- CHALLENGE: Copy the following lines exactly as they appear.

##############################

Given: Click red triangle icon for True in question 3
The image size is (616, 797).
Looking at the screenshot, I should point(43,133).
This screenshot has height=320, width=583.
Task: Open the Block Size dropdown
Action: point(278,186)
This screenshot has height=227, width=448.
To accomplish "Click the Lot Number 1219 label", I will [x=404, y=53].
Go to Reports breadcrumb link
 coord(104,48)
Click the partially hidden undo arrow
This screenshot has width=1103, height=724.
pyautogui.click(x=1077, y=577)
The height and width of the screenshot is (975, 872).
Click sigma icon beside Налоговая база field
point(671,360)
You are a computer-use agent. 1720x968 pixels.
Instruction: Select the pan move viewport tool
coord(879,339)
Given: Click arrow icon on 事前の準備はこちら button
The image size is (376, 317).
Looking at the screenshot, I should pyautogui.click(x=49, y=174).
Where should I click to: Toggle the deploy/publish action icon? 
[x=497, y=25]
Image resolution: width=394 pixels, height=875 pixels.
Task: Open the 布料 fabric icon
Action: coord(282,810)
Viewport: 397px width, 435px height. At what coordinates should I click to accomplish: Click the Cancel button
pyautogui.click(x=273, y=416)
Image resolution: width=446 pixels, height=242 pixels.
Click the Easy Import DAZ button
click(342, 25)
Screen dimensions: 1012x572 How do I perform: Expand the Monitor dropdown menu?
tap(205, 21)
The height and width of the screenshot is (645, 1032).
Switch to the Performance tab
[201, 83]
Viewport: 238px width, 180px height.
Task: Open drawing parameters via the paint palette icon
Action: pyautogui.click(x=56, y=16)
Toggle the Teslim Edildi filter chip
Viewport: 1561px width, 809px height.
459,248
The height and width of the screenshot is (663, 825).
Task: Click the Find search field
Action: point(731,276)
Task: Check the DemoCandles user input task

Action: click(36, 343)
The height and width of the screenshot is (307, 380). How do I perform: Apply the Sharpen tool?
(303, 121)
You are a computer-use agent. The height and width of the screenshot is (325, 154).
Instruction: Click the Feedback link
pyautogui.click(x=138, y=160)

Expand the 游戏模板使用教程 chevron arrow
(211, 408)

##############################

- ANSWER FOR THIS EXERCISE:
Given: Click red triangle icon for True in question 3
The image size is (616, 797).
Looking at the screenshot, I should point(43,133).
This screenshot has height=320, width=583.
Task: Open the Block Size dropdown
Action: point(278,186)
This screenshot has height=227, width=448.
To accomplish "Click the Lot Number 1219 label", I will [x=404, y=53].
Go to Reports breadcrumb link
 coord(104,48)
Click the partially hidden undo arrow
This screenshot has width=1103, height=724.
pyautogui.click(x=1077, y=577)
The height and width of the screenshot is (975, 872).
Click sigma icon beside Налоговая база field
point(671,360)
You are a computer-use agent. 1720x968 pixels.
Instruction: Select the pan move viewport tool
coord(879,339)
Given: Click arrow icon on 事前の準備はこちら button
The image size is (376, 317).
Looking at the screenshot, I should pyautogui.click(x=49, y=174).
Where should I click to: Toggle the deploy/publish action icon? 
[x=497, y=25]
Image resolution: width=394 pixels, height=875 pixels.
Task: Open the 布料 fabric icon
Action: coord(282,810)
Viewport: 397px width, 435px height. At what coordinates should I click to accomplish: Click the Cancel button
pyautogui.click(x=273, y=416)
Image resolution: width=446 pixels, height=242 pixels.
Click the Easy Import DAZ button
click(342, 25)
Screen dimensions: 1012x572 How do I perform: Expand the Monitor dropdown menu?
tap(205, 21)
The height and width of the screenshot is (645, 1032).
Switch to the Performance tab
[201, 83]
Viewport: 238px width, 180px height.
Task: Open drawing parameters via the paint palette icon
Action: pyautogui.click(x=56, y=16)
Toggle the Teslim Edildi filter chip
Viewport: 1561px width, 809px height.
459,248
The height and width of the screenshot is (663, 825).
Task: Click the Find search field
Action: point(731,276)
Task: Check the DemoCandles user input task

Action: click(36, 343)
The height and width of the screenshot is (307, 380). How do I perform: Apply the Sharpen tool?
(303, 121)
You are a computer-use agent. The height and width of the screenshot is (325, 154).
Instruction: Click the Feedback link
pyautogui.click(x=138, y=160)

Expand the 游戏模板使用教程 chevron arrow
(211, 408)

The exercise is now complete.